Under the first prong of the statute, the prosecution must prove the defendant intended to steal or commit a felony or gross misdemeanor at the moment of entry. If someone entered a building without criminal intent and only decided to take something after getting inside, that may defeat the first prong — though the prosecution can still pursue the second prong if a crime was actually committed inside. Voluntary intoxication severe enough to prevent forming specific intent can also be raised, though juries tend to view this defense skeptically.
Burglaries of commercial buildings often occur at night or in areas without witnesses. Surveillance footage can be grainy, and forensic evidence like fingerprints may have innocent explanations if the defendant had prior legitimate access. When the prosecution’s case relies on circumstantial evidence, challenging identification becomes a viable strategy.

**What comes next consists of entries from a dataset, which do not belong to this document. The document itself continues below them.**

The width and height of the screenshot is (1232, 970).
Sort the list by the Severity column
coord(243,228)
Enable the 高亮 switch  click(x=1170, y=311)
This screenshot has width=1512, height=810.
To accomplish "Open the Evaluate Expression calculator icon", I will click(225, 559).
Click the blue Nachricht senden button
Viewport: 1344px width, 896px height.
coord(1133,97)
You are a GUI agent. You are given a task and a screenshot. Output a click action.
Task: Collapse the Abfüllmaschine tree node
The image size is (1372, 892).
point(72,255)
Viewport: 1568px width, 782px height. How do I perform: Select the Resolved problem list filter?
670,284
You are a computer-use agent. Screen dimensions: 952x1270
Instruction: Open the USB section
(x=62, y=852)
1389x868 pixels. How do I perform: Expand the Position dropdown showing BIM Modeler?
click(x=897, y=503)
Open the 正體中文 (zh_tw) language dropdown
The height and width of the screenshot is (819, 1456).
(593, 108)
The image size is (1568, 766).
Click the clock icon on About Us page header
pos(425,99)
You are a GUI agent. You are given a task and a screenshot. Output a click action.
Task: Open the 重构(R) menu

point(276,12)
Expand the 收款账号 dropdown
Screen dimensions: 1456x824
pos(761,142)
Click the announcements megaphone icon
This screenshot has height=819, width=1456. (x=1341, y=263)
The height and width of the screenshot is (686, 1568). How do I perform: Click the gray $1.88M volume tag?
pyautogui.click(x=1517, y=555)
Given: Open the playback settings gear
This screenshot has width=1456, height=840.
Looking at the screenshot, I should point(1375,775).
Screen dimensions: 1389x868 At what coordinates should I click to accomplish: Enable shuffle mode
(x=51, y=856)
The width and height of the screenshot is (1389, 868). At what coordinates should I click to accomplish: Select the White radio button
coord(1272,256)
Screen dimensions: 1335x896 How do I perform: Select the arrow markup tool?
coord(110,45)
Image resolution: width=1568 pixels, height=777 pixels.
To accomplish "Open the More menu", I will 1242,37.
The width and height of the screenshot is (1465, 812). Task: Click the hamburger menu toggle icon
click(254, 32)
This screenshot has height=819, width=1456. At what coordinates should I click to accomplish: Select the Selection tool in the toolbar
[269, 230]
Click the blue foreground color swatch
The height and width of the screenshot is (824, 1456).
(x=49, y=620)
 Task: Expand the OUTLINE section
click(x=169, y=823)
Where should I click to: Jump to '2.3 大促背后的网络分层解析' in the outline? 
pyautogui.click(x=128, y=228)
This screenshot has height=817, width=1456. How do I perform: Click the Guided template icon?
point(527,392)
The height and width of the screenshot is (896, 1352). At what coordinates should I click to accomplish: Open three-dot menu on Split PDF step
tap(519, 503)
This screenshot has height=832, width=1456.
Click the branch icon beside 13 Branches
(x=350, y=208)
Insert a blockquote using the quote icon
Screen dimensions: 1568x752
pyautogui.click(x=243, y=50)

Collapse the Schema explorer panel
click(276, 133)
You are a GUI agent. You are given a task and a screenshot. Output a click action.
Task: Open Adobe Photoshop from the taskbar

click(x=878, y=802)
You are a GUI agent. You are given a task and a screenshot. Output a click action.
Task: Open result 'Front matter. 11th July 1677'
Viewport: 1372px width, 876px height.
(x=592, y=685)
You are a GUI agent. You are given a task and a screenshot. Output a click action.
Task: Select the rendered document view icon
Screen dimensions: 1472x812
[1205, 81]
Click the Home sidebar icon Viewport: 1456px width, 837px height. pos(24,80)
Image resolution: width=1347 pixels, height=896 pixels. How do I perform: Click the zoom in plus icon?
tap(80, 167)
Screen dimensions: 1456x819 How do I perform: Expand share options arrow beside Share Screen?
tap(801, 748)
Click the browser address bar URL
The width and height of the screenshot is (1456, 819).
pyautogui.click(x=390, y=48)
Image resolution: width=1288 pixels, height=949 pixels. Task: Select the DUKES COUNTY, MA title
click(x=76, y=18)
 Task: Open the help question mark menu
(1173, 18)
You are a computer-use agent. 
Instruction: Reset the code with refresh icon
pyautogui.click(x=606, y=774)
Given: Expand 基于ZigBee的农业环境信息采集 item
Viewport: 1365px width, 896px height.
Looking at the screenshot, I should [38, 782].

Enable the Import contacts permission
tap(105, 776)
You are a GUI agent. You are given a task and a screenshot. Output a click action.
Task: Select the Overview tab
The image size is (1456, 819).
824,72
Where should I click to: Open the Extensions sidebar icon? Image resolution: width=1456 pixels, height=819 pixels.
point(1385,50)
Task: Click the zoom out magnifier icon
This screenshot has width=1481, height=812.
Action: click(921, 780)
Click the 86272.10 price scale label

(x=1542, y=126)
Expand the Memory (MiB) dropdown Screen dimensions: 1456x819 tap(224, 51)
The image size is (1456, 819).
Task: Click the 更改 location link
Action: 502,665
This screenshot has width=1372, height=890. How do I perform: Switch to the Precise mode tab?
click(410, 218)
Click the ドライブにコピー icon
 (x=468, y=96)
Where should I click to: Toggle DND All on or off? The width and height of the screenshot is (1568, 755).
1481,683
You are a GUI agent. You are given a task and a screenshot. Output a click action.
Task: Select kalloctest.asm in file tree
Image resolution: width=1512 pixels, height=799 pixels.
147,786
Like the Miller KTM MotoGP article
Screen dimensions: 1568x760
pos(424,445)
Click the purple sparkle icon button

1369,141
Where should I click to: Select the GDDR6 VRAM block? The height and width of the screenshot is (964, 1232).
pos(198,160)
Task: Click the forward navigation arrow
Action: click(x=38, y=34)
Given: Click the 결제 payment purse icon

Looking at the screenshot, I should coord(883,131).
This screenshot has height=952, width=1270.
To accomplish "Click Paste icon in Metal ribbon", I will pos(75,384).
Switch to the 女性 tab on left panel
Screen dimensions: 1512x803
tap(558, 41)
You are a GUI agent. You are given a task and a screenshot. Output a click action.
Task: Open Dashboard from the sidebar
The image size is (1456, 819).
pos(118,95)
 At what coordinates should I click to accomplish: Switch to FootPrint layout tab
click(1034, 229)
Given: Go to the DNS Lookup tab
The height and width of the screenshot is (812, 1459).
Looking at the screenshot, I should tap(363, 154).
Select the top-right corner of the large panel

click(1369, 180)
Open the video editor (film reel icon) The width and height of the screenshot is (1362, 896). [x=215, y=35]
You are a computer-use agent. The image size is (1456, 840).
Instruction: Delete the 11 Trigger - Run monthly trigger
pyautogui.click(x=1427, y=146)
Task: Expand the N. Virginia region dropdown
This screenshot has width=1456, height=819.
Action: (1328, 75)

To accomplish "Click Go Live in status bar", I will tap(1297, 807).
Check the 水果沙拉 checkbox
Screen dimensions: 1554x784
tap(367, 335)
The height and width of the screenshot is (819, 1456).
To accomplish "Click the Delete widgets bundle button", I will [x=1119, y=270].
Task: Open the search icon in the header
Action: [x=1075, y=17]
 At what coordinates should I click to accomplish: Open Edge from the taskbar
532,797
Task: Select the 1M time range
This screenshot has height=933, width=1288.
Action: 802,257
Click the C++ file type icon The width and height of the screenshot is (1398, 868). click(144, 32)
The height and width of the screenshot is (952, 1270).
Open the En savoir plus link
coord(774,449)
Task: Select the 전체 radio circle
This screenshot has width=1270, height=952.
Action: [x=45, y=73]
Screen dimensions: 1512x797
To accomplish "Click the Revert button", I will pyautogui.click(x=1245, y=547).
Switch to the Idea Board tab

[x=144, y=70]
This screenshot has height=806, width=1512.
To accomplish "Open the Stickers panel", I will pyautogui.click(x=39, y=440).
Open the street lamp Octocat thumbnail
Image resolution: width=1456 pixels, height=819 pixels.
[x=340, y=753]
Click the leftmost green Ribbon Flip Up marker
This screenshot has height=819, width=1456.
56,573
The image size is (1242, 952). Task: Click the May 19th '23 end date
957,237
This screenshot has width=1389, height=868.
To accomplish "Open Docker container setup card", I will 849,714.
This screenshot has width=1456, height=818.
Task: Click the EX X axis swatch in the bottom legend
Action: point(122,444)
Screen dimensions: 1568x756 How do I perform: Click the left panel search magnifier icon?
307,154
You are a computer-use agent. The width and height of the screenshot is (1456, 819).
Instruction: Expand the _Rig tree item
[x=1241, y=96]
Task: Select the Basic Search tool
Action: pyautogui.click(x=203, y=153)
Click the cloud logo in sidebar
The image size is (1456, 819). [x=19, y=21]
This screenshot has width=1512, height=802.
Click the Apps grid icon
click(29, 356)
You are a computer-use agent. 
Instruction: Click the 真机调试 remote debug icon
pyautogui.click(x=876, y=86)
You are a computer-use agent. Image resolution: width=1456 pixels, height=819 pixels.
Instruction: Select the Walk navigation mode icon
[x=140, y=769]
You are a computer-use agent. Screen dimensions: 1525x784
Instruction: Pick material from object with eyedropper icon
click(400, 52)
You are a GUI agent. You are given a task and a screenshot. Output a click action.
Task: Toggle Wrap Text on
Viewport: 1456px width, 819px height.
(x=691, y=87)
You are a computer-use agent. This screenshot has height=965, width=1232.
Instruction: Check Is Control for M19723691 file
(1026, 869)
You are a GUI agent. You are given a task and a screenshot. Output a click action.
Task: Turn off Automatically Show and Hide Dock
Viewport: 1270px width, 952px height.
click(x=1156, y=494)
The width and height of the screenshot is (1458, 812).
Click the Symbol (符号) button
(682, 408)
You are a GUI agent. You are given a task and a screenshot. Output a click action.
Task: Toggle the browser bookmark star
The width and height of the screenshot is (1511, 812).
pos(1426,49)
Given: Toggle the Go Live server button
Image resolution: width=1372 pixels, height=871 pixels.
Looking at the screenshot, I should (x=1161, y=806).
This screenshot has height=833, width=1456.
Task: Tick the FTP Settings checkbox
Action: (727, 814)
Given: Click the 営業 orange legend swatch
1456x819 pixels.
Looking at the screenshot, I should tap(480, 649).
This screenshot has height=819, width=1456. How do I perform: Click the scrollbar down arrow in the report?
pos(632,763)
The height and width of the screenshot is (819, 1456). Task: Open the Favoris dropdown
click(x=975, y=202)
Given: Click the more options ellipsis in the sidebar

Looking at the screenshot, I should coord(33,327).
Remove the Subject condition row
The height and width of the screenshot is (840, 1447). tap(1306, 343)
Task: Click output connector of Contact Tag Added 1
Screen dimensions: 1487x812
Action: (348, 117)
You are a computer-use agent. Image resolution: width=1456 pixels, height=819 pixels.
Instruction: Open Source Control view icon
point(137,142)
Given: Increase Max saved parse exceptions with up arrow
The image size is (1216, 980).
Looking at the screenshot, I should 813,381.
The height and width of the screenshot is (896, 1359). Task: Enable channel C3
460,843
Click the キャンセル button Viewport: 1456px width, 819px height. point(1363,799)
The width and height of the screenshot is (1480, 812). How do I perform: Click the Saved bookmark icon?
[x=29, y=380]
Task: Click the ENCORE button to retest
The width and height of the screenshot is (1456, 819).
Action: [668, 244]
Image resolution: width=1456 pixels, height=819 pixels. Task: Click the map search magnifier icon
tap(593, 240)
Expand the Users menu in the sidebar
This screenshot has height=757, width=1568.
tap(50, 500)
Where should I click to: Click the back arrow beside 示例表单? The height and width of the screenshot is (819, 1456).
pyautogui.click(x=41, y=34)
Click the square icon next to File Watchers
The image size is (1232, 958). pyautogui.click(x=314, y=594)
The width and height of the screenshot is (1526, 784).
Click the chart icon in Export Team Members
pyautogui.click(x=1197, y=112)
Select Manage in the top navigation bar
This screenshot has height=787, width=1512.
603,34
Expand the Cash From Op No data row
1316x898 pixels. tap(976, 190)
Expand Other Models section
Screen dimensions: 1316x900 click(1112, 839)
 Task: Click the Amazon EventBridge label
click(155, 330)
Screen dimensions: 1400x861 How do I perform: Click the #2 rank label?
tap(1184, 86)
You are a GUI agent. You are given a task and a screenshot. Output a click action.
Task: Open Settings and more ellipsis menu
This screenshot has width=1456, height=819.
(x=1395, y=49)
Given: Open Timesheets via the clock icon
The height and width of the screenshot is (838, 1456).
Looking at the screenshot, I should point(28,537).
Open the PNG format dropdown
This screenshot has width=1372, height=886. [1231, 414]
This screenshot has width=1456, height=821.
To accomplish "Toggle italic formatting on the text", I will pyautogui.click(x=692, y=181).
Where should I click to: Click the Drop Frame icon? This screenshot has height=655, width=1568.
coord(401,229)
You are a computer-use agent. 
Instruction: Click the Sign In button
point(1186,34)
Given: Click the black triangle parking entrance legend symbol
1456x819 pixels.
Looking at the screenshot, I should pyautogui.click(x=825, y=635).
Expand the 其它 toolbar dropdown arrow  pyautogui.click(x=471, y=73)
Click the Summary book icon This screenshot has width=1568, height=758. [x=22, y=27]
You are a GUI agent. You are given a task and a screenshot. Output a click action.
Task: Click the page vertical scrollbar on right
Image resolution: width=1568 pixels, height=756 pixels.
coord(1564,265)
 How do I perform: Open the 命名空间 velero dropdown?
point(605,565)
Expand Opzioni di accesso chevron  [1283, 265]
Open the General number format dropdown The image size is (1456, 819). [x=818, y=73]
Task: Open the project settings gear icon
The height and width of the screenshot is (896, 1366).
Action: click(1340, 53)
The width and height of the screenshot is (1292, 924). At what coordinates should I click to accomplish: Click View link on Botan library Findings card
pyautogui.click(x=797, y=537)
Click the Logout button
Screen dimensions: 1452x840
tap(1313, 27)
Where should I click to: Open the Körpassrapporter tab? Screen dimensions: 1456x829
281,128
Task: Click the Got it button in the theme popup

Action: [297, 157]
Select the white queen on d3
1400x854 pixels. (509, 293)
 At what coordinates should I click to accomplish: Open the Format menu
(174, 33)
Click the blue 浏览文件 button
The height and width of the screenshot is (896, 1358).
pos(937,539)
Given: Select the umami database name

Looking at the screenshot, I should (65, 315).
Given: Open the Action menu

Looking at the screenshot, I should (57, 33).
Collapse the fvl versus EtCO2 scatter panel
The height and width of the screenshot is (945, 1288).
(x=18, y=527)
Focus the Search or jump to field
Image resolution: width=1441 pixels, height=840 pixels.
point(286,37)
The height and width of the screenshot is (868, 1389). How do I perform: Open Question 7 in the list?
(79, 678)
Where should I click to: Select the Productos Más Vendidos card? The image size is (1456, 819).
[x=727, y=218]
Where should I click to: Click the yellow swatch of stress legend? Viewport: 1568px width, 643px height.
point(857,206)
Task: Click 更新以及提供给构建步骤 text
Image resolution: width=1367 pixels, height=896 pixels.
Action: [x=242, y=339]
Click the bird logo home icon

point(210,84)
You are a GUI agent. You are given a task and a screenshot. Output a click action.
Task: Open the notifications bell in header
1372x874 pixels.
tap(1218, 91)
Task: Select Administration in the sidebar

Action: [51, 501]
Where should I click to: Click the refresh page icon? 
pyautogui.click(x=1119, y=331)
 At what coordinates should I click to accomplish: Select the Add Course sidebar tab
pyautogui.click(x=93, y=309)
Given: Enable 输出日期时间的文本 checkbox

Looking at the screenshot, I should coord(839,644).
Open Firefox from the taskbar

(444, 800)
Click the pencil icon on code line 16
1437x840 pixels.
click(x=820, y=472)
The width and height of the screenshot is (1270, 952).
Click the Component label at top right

If a person genuinely believed they had a right to the property they took — for example, retrieving personal belongings left at a former workplace — that honest belief can negate the intent to “steal.” The belief doesn’t have to be legally correct or even reasonable; it just has to be genuinely held. Courts will look at whether the person acted openly or tried to conceal what they took when evaluating whether the claim is credible.
Each of these defenses depends heavily on the specific facts. Where most burglary defenses fall apart is when the physical evidence overwhelms the explanation — forced entry, disabled alarms, stolen goods found in the defendant’s possession shortly after. The stronger the circumstantial case, the harder any intent-based defense becomes.